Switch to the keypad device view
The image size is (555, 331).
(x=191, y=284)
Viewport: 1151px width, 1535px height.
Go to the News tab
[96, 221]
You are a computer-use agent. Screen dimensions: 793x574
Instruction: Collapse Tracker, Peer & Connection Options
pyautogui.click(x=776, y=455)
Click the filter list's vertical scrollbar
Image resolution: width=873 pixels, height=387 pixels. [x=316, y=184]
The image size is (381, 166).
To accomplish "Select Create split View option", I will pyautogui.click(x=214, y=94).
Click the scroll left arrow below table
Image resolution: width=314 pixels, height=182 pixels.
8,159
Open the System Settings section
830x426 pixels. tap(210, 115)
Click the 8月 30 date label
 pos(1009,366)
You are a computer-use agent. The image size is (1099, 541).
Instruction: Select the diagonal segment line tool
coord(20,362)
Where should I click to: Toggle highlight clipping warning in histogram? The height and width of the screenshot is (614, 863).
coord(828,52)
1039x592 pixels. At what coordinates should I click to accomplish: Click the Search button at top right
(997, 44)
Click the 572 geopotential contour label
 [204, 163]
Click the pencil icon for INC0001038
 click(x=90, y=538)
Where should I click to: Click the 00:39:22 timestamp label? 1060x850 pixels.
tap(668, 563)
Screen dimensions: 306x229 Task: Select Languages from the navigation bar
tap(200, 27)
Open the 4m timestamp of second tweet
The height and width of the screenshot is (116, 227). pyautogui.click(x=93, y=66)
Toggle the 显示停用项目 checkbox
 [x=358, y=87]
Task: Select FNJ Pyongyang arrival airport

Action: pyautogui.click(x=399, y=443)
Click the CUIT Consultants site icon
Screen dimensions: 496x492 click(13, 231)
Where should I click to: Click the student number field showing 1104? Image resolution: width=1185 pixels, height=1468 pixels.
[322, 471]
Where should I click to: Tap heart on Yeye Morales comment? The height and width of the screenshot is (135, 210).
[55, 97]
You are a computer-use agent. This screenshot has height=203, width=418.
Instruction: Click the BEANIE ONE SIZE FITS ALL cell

__Task description__
Your task is to return each line of the data above that contains the string "agent".

__Written solution__
You are a computer-use agent. Screen dimensions: 793x574
You are a computer-use agent. The image size is (1099, 541).
You are a computer-use agent. This screenshot has height=203, width=418.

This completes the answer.